There are git-compatible alternatives that keep the underlying model and change the interface. The most prominent of these is probably gitless.
I’ve been using git entirely via UI because of that. Much better overview, much more intuitive, less unwanted side effects.
You can’t describe Git without discussing rebase and merge: these are the two most common operations in Git, yet they don’t satisfy any interesting mathematical property such as associativity or symmetry:
Associativity is when you want to merge your commits one by one from a remote branch. This should intuitively be the same as merging the remote HEAD, but Git manages to make it different sometimes. When that happens, your lines can be shuffled around more or less randomly.
Symmetry means that merging A and B is the same as merging B and A. Two coauthors doing the same conflictless merge might end up with different results. This is one of the main benefits of GitHub: merges are never done concurrently when you use a central server.
Well, at least this is not the fault of the data model: if you have all the snapshots, you can deduce all the patches. It’s the operations themselves that need fixing.
My point is that this is a common misconception: no datastructure is ever relevant without considering the common operations we want to run on it.
For Git repos, you can deduce all the patches indeed, but merge and rebase can’t be fixed while keeping a reasonable performance, since the merge problem Git tries to solve is the wrong one (“merge the HEADs, knowing their youngest common ancestor”). That problem cannot have enough information to satisfy basic intuitive properties.
The only way to fix it is to fetch the entire sequence of commits from the common ancestor. This is certainly doable in Git, but merges become O(n) in time complexity, where n is the size of history.
The good news is, this is possible. The price to pay is a slightly more complex datastructure, slightly harder to implement (but manageable). Obviously, the downside is that it can’t be consistent with Git, since we need more information. On the bright side, it’s been implemented: https://pijul.org
Agreed. Now, how often do we actually merge stuff, and how far is the common ancestor in practice?

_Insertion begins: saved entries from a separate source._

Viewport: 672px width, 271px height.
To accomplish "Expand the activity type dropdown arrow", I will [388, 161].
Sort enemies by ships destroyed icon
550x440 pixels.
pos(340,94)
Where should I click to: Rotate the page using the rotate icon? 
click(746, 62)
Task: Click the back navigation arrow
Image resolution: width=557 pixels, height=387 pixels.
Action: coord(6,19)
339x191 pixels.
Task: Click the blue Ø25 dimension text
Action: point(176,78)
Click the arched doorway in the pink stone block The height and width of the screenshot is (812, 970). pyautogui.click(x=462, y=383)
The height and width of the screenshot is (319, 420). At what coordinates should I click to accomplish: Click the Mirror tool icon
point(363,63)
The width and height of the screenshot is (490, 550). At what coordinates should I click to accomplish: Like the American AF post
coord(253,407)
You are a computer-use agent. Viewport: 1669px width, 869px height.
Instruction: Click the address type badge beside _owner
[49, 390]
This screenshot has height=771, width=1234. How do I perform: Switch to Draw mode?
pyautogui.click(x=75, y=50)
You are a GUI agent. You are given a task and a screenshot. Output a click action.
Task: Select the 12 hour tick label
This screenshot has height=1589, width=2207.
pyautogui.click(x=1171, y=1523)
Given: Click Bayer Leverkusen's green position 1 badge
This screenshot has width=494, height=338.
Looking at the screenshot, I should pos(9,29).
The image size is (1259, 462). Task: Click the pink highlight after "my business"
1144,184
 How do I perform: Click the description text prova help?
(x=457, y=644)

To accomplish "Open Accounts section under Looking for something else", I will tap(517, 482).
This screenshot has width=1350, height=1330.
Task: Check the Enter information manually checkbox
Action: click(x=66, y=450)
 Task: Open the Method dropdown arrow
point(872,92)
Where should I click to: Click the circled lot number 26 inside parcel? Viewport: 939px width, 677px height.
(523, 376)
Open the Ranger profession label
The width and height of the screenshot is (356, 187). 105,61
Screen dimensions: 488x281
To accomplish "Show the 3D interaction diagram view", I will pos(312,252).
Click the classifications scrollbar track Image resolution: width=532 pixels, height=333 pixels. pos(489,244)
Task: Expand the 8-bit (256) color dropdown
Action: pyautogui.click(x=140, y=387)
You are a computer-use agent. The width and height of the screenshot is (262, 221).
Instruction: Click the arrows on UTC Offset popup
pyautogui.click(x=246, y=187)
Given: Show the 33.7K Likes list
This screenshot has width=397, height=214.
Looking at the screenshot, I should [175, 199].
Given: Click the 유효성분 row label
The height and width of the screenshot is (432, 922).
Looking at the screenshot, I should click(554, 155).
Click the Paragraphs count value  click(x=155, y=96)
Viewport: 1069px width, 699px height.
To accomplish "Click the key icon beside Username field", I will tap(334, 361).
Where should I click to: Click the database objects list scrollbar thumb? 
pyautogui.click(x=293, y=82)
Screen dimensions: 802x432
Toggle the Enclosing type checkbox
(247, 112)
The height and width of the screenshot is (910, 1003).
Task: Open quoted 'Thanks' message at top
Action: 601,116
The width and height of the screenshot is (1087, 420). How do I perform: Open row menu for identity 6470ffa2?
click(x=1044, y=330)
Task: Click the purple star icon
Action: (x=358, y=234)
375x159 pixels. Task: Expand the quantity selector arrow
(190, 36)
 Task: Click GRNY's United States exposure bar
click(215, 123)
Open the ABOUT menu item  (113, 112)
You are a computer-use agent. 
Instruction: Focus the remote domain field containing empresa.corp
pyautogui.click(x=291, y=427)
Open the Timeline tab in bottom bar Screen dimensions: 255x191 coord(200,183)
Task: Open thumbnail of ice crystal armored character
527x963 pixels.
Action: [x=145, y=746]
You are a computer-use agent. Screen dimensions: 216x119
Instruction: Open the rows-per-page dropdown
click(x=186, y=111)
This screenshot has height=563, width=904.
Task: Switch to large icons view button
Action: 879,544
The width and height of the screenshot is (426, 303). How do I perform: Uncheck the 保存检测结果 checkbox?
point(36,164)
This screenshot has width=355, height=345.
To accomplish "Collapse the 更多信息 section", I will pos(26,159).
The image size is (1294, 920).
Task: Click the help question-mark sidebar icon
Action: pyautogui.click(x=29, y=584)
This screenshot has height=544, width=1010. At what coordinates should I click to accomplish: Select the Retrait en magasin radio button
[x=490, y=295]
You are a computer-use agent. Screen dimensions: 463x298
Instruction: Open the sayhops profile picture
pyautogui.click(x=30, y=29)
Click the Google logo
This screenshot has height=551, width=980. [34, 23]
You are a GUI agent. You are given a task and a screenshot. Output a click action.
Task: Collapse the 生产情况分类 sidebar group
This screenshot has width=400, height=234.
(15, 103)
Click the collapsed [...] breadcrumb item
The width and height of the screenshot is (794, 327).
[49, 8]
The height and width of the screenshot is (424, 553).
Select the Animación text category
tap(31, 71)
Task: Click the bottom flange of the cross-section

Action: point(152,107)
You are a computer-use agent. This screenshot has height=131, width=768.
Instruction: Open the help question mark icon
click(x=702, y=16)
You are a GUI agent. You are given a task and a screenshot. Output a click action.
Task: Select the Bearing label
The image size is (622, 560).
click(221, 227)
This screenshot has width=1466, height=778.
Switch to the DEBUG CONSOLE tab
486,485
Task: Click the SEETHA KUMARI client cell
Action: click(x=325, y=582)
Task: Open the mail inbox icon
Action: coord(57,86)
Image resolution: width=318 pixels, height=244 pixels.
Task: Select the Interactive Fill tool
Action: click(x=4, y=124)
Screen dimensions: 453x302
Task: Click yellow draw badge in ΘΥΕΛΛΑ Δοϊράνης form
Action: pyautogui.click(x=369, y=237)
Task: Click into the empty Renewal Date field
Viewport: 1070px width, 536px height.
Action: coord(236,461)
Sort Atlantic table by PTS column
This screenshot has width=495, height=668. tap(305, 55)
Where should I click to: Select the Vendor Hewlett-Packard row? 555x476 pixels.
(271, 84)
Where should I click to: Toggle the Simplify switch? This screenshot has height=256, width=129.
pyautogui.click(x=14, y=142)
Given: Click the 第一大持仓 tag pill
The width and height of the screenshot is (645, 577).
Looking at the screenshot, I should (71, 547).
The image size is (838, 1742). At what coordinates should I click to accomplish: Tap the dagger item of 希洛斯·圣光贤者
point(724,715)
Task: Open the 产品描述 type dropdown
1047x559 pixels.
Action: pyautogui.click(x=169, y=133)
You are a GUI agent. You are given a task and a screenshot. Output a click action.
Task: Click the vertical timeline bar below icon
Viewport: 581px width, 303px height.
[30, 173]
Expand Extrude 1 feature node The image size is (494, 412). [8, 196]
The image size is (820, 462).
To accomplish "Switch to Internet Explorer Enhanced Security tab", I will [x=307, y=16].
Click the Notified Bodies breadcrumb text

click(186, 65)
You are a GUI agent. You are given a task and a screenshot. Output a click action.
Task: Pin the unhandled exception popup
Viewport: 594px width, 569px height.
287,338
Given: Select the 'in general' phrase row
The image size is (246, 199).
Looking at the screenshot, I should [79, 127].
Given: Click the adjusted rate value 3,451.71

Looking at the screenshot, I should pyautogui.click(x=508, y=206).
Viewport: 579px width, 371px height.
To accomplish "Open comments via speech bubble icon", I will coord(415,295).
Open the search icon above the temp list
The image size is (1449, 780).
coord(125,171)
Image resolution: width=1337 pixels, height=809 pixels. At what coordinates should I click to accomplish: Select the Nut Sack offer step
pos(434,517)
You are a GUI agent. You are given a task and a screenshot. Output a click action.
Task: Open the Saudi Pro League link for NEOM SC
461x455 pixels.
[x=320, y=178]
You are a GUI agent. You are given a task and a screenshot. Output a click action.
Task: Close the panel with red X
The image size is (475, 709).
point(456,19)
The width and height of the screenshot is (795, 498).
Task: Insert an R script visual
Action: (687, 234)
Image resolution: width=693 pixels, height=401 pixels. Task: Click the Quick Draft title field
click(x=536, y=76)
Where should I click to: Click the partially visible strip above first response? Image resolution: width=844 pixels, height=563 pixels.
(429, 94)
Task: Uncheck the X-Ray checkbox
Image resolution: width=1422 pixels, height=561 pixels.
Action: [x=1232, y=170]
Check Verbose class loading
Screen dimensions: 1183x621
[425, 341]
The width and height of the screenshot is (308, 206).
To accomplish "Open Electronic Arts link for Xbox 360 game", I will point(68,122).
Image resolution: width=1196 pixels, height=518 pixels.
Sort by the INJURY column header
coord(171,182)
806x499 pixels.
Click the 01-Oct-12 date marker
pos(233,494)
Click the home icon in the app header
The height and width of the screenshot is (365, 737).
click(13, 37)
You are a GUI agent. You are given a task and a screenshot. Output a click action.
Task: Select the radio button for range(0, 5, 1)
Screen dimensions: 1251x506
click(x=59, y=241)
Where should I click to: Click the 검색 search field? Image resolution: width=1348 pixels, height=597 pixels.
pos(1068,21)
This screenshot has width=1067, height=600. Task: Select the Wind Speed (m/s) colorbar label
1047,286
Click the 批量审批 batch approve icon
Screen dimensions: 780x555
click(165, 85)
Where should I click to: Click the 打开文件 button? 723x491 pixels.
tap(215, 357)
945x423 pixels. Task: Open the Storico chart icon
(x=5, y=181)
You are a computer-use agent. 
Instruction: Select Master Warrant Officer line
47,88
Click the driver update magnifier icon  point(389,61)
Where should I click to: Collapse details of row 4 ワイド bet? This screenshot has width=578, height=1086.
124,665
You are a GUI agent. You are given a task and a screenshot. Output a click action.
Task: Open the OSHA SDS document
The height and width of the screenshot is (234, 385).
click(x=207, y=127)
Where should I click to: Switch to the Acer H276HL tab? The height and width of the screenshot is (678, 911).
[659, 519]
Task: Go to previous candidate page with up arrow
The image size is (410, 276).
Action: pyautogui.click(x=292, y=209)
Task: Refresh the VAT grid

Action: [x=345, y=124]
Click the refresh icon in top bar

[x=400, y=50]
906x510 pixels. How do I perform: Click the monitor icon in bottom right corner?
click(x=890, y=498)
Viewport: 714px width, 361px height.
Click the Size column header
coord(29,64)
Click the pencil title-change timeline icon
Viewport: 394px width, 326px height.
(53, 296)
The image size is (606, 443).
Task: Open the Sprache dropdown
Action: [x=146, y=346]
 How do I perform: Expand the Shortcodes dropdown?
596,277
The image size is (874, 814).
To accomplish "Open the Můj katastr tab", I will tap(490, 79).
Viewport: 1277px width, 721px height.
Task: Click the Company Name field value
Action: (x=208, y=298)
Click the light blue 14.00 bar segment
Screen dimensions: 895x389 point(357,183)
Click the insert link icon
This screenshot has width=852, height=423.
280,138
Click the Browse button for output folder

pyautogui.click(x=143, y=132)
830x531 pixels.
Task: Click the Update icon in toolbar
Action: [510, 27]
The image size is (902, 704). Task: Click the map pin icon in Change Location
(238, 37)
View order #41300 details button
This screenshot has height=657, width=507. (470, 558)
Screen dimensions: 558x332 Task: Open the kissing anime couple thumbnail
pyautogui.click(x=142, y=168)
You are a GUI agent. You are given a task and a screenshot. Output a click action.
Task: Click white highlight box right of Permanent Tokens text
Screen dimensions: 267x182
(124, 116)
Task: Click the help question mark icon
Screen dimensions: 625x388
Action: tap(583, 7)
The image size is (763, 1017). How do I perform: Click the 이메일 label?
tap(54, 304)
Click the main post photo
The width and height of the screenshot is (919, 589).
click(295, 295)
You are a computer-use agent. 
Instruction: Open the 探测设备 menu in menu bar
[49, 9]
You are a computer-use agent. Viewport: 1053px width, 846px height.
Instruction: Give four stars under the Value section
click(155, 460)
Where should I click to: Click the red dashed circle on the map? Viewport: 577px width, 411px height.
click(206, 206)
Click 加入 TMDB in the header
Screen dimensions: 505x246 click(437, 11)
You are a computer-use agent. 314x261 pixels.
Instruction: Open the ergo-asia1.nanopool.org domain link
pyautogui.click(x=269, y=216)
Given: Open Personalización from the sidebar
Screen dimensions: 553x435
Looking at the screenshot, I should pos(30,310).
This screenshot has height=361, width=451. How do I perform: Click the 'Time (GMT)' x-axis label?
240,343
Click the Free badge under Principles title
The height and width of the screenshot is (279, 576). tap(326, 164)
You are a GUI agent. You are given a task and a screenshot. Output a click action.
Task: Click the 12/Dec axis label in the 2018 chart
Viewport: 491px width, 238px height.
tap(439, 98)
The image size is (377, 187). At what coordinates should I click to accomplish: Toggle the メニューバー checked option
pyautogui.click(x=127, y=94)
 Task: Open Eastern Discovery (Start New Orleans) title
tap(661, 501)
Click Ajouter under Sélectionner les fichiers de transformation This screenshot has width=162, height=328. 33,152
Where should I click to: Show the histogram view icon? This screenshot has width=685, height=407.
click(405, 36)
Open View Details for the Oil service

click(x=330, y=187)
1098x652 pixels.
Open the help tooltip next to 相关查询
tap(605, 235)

My understanding of the usage of version control is that merging two big branches (with an old common ancestor) is rare. Far more often we merge (or rebase) work units with just a couple commits. Even more often than that we have one commit that’s late, so we just pull in the latest change then merge or rebase that one commit. And there are the checkout operations, which in some cases can occur most frequently. While a patch model would no doubt facilitate merges, it may not be worth the cost of making other, arguably more frequent operations, slower.
(Of course, my argument is moot until we actually measure. But remember that Git won in no small part because of its performance.)
I agree with all that, except that:
the only proper modelling of conflicts, merges and rebases/cherry-picking I know of (Pijul) can’t rely on common ancestors only, because rebases can make some future merges more complex than a simple 3-way merge problem.
I know many engineers are fascinated by Git’s speed, but the algorithm running on the CPU is almost never the bottleneck: the operator’s brain is usually much slower than the CPU in any modern version control system (even Darcs has fixed its exponential merge). Conflicts do happen, so do cherry-picks and rebases. They aren’t rare in large projects, and can be extremely confusing without proper tools. Making these algorithms fast is IMHO much more important from a cost perspective than gaining 10% on a operation already taking less than 0.1 second. I won’t deny the facts though: if Pijul isn’t used more in industry, it could be partly because that opinion isn’t widely shared.
some common algorithmic operations in Git are slower than in Pijul (
pijul credit
is much faster thangit blame
on large instances), and most operations are comparable in speed. One thing where Git is faster is browsing old history: the datastructures are ready in Pijul, but I haven’t implemented the operations yet (I promised I would do that as soon as this is needed by a real project).